Tak hanya mengibarkan bendera Palestina saja, pihak Kepolisian Singapura dan Infocomm Media Development Authority (IMDA) pada Jumat 31 Juli 2026 lalu menyebut salah satu anggota band tersebut juga meneriakkan 'Free Palestine' di atas panggung.
Melansir laman CNA News, Minggu 2 Agustus 2026, pihak kepolisian juga telah menyelidiki Tindakan kedua anggota band tersebut yang dinilai menunjukkan dukungan terhadap suatu isu politik dan mengibarkan bendera negara asing saat konser mereka di Singapura.
Akibat aksi mereka, kedua personel band itu dijatuhi hukuman keras karena melanggar Foreign National Emblems (Control of Display) Act serta Public Order Act. Selain itu, mereka juga dikenai larangan untuk kembali memasuki wilayah Singapura.
Pihak berwenang juga menyatakan bahwa IMDA tidak akan menyetujui permohonan apa pun di masa mendatang jika Massive Attack ingin kembali menggelar pertunjukan di Singapura, seiring diberlakukannya larangan masuk terhadap kedua personel tersebut.
Selain itu, IMDA tengah menyelidiki dugaan pelanggaran terhadap sejumlah ketentuan dalam izin penyelenggaraan konser. Tindakan lebih lanjut akan diambil setelah proses penyelidikan selesai.
Salah satu ketentuan dalam izin tersebut melarang penampilan atau pengibaran bendera yang bertujuan mendukung suatu isu atau kepentingan tertentu.
Pihak kepolisian menegaskan bahwa mereka memandang serius setiap tindakan yang berpotensi mengganggu keharmonisan antarumat beragama dan antarras di Singapura. Masyarakat, termasuk warga negara asing, diimbau untuk tidak membawa isu-isu politik luar negeri ke Singapura karena hal itu dapat mengganggu kohesi sosial dan melemahkan supremasi hukum.

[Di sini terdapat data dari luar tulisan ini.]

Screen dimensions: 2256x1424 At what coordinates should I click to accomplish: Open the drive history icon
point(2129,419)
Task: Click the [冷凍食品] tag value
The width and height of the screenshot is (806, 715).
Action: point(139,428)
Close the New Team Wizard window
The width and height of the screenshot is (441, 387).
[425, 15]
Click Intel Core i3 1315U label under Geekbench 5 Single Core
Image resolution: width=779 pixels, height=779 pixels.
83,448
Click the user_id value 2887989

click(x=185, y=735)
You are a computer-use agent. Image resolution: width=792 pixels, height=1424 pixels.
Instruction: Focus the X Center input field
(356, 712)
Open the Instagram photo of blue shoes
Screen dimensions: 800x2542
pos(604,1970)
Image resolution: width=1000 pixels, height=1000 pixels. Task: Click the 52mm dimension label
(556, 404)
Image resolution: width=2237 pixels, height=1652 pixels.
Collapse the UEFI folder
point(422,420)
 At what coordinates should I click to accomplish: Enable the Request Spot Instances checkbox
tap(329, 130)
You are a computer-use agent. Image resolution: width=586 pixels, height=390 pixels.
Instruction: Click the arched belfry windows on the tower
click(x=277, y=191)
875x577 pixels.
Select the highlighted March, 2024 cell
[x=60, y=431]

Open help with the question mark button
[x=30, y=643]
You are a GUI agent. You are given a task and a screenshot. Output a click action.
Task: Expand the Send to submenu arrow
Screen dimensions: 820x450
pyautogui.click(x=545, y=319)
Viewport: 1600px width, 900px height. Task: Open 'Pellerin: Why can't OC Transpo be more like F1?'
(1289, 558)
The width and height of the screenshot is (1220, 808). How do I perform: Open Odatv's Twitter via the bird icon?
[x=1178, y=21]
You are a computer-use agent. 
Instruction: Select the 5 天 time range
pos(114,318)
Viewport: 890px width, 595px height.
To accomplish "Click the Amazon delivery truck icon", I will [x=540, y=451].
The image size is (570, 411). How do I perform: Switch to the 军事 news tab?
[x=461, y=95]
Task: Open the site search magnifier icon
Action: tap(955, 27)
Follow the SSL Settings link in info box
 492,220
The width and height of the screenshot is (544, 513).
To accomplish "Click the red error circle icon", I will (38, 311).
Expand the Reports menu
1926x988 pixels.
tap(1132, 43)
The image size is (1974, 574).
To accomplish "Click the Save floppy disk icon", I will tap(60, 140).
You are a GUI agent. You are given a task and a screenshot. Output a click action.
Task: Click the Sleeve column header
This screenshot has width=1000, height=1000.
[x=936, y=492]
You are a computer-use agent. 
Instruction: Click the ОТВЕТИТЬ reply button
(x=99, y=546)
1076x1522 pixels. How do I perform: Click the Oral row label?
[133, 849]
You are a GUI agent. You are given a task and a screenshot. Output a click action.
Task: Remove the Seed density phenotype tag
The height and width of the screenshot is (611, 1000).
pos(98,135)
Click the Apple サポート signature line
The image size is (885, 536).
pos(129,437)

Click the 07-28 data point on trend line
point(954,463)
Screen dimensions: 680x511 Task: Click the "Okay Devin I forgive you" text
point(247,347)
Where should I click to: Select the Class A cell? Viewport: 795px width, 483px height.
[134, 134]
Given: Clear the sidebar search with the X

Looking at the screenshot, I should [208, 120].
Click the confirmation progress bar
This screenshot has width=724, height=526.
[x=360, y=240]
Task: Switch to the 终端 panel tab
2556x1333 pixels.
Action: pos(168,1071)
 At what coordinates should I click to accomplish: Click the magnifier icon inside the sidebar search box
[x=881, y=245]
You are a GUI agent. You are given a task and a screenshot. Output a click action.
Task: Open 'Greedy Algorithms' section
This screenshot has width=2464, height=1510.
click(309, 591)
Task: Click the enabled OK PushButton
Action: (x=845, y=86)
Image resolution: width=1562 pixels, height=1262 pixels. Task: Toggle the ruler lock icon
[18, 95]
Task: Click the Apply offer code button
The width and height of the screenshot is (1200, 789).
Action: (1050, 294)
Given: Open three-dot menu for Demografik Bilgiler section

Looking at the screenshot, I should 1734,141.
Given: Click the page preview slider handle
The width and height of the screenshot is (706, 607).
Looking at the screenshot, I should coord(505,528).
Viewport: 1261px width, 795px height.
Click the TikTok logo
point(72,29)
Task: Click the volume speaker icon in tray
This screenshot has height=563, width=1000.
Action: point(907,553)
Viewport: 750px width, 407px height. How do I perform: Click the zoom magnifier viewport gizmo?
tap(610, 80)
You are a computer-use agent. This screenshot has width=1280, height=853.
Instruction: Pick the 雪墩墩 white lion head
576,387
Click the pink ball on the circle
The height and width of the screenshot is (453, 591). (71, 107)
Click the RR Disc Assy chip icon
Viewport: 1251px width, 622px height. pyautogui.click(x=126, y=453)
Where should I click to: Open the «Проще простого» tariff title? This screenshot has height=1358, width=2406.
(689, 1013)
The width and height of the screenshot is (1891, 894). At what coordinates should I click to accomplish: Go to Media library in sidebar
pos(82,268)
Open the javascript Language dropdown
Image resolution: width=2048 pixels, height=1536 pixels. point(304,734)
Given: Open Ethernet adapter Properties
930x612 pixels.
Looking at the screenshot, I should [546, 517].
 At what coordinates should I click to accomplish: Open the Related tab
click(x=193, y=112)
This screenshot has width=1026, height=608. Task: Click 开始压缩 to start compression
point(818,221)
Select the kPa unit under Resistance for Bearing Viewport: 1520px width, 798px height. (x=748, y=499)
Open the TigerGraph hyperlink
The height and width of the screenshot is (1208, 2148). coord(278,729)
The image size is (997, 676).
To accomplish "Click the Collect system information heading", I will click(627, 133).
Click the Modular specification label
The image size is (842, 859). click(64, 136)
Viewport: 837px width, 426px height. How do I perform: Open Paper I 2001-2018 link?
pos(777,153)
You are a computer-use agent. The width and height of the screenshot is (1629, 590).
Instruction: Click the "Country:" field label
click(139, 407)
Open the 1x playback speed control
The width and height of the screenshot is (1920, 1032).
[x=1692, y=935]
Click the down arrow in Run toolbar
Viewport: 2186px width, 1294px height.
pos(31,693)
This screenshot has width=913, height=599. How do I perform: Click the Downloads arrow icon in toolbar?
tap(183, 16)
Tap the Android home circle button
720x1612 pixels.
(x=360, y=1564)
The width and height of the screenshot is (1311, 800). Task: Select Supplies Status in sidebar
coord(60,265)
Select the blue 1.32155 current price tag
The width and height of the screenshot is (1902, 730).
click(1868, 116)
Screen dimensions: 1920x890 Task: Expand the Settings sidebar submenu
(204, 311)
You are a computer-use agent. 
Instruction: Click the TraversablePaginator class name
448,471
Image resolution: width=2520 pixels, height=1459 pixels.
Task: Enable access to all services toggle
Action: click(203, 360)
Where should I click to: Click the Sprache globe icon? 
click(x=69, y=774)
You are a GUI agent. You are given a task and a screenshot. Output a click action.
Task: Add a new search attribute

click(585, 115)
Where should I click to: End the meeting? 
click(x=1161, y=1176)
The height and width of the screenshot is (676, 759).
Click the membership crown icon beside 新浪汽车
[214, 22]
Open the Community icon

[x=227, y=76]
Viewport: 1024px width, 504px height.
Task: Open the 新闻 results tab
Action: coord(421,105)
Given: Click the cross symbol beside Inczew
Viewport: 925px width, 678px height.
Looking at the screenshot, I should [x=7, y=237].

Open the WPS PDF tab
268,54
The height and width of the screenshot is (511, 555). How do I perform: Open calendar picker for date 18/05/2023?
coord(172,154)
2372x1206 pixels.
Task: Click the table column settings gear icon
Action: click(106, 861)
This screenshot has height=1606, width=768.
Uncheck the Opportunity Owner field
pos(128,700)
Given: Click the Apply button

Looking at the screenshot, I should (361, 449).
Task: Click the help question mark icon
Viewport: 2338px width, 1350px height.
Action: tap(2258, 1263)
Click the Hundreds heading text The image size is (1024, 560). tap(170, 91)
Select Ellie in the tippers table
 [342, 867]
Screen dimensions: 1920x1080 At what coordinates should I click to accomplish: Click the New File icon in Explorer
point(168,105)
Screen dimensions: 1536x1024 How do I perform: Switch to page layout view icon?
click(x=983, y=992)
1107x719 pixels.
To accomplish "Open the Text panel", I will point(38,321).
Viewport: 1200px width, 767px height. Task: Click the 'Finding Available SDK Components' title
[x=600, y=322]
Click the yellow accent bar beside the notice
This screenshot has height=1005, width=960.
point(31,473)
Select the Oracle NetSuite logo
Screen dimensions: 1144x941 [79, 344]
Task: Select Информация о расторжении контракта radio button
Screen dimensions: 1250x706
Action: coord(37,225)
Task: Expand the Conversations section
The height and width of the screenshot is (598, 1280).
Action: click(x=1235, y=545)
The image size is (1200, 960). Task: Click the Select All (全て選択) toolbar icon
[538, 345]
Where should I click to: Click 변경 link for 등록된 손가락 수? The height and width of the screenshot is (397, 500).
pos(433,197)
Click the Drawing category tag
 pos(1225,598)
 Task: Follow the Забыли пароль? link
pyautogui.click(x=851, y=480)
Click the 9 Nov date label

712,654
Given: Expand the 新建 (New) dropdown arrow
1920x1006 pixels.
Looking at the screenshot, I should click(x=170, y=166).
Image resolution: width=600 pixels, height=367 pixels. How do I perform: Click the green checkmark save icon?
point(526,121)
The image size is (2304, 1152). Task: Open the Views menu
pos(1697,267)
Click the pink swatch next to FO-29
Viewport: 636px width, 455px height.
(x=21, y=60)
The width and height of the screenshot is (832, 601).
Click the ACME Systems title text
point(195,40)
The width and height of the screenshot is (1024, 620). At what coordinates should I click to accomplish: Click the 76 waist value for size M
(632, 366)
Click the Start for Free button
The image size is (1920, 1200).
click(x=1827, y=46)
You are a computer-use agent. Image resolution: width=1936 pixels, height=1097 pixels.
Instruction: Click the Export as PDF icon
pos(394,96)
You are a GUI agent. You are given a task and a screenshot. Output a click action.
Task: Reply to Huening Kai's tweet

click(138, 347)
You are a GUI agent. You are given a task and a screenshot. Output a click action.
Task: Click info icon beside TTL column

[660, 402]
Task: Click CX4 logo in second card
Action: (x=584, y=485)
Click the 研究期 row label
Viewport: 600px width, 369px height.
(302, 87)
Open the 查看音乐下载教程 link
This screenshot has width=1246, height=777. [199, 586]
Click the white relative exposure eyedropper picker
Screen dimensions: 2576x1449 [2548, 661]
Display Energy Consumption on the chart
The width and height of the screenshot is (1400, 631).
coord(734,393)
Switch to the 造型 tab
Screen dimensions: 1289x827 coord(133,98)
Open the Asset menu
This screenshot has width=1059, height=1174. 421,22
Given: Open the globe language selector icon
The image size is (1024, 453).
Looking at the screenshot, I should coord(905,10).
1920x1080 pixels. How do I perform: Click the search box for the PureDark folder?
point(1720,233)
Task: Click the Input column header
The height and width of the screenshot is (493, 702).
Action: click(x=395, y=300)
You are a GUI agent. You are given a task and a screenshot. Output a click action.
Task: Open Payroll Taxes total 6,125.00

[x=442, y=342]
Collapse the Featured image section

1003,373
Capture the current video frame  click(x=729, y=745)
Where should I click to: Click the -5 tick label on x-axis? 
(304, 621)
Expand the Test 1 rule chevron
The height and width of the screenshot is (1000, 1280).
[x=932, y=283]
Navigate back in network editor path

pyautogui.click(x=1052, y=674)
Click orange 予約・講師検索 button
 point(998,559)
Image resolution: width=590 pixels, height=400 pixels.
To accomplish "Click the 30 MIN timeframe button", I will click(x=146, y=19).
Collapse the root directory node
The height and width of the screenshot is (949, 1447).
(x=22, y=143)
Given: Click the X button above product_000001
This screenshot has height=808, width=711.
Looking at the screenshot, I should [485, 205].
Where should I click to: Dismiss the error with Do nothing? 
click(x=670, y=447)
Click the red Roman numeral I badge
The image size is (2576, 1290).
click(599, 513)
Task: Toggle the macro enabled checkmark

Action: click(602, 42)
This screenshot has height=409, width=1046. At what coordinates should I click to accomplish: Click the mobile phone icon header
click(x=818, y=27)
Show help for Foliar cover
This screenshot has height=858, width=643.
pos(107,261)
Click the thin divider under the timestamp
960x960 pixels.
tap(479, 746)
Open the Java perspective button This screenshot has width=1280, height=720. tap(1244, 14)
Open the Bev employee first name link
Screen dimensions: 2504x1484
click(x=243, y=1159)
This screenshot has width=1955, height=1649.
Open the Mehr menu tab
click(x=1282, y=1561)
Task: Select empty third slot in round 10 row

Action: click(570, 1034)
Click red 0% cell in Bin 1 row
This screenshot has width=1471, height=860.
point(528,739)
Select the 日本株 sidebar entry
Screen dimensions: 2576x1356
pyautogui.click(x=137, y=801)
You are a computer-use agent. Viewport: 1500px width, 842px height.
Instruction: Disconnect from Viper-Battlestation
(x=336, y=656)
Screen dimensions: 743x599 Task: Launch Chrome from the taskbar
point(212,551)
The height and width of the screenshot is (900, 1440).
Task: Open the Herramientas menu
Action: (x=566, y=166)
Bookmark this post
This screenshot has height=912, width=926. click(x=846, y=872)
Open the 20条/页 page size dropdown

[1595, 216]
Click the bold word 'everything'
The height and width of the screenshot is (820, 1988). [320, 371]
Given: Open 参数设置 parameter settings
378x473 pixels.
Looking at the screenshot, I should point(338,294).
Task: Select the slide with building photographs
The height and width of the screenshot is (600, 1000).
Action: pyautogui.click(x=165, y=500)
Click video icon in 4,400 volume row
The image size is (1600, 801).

Menurut pihak berwenang, perdamaian dan keharmonisan antarberbagai ras dan agama di Singapura tidak boleh dianggap sebagai sesuatu yang otomatis terjaga. Karena itu, mereka menegaskan bahwa peristiwa-peristiwa yang terjadi di luar negeri tidak boleh memengaruhi kehidupan bermasyarakat di Singapura.